Render the portion of the records below that begins with the line containing "This screenshot has height=1050, width=1148." and ends with the line containing "coord(183,30)", both lines included, as a Markdown table with a "Row" column for the row number and a "Text" column for the line, omitting blank lines.

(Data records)
## BEGIN
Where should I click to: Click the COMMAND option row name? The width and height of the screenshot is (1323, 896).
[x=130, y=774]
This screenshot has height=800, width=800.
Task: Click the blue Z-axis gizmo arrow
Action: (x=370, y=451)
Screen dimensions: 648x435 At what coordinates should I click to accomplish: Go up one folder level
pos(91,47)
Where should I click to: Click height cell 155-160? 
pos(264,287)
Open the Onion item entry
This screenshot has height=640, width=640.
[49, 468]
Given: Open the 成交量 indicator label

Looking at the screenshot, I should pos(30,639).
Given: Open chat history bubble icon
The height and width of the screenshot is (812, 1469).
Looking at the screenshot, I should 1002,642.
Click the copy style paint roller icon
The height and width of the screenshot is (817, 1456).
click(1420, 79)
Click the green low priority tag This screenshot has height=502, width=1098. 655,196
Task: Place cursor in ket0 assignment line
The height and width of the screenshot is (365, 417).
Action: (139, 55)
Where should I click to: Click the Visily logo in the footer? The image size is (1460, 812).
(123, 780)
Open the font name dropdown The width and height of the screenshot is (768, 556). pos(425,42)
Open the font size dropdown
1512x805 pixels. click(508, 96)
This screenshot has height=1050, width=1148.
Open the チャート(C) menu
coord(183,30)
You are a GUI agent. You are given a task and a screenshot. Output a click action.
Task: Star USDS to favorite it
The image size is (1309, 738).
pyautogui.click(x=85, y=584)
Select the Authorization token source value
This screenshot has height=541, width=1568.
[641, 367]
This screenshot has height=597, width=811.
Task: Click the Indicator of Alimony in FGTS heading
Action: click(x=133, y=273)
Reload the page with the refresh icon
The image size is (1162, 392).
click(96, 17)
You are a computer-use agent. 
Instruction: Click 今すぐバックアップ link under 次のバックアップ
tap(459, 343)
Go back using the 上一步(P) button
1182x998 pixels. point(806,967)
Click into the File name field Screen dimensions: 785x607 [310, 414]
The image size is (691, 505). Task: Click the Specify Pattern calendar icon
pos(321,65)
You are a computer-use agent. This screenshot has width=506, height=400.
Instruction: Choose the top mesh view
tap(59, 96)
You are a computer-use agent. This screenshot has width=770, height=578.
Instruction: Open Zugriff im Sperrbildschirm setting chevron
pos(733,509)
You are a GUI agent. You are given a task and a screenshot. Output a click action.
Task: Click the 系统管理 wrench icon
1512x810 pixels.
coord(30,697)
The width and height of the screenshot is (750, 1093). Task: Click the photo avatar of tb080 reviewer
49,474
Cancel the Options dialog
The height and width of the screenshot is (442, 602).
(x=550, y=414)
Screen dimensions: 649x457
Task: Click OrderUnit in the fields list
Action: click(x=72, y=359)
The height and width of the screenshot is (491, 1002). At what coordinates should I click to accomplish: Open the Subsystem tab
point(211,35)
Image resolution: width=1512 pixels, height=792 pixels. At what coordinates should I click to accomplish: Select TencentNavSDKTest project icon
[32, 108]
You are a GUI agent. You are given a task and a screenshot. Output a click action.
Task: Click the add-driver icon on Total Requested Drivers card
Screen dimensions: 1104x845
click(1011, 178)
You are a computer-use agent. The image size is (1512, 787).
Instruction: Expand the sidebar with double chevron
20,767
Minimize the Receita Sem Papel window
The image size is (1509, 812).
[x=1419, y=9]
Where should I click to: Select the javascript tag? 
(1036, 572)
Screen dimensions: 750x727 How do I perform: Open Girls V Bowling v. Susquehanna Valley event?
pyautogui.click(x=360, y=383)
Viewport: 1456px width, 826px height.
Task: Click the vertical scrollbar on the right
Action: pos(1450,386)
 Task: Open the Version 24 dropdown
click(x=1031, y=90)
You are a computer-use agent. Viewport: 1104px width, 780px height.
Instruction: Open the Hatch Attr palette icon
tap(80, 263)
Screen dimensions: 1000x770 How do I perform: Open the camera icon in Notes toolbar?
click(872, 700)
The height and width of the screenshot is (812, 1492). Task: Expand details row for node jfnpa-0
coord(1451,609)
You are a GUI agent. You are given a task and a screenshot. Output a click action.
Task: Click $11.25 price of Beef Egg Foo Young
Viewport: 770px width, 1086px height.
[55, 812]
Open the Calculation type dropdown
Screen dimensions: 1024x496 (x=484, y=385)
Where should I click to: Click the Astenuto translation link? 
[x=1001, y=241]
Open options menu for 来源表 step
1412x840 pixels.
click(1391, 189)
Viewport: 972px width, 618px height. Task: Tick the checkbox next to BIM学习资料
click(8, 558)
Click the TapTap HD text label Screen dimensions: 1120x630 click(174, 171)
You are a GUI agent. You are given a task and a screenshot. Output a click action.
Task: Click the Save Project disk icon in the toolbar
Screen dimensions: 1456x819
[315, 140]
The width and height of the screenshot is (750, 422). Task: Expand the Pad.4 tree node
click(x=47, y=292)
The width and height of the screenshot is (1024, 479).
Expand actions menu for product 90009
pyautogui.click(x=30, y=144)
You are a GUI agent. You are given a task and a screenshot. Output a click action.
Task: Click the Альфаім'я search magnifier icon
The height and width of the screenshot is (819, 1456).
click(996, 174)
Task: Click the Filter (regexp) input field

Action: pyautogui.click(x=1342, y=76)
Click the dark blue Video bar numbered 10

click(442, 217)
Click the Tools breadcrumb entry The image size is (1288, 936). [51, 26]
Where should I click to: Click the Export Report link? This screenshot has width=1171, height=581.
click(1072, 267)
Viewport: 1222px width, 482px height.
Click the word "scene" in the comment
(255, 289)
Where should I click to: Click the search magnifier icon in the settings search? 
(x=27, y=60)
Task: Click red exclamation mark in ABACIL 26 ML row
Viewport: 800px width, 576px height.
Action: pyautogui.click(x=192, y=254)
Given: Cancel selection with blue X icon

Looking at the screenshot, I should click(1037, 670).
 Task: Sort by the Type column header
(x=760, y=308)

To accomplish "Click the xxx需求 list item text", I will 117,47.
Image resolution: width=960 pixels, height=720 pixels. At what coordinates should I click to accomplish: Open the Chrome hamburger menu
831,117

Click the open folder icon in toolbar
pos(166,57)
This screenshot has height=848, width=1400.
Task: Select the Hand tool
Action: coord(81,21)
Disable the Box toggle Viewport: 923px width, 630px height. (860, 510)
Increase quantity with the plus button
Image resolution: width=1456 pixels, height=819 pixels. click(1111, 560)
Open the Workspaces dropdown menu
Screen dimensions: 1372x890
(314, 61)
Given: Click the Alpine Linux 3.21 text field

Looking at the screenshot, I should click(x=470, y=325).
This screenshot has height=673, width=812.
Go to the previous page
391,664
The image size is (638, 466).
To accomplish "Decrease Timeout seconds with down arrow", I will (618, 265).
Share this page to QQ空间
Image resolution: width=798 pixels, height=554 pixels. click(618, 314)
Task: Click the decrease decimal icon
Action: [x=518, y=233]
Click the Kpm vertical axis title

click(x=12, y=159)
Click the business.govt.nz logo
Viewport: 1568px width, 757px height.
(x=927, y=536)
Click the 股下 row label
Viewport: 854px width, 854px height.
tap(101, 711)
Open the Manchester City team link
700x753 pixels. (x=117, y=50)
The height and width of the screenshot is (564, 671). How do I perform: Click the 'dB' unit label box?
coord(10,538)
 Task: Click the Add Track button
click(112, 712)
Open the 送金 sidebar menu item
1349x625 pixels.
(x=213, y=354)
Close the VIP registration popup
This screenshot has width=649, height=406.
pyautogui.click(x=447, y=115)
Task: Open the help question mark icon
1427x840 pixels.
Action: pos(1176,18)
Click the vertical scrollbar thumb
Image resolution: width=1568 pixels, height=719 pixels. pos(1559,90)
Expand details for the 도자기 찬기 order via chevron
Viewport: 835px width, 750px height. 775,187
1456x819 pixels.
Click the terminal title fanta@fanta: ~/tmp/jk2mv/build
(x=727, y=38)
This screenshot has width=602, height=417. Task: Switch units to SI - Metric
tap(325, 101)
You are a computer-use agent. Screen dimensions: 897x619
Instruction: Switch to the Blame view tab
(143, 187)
## END
▸ Result
| Row | Text |
|---|---|
| 1 | This screenshot has height=1050, width=1148. |
| 2 | Open the チャート(C) menu |
| 3 | coord(183,30) |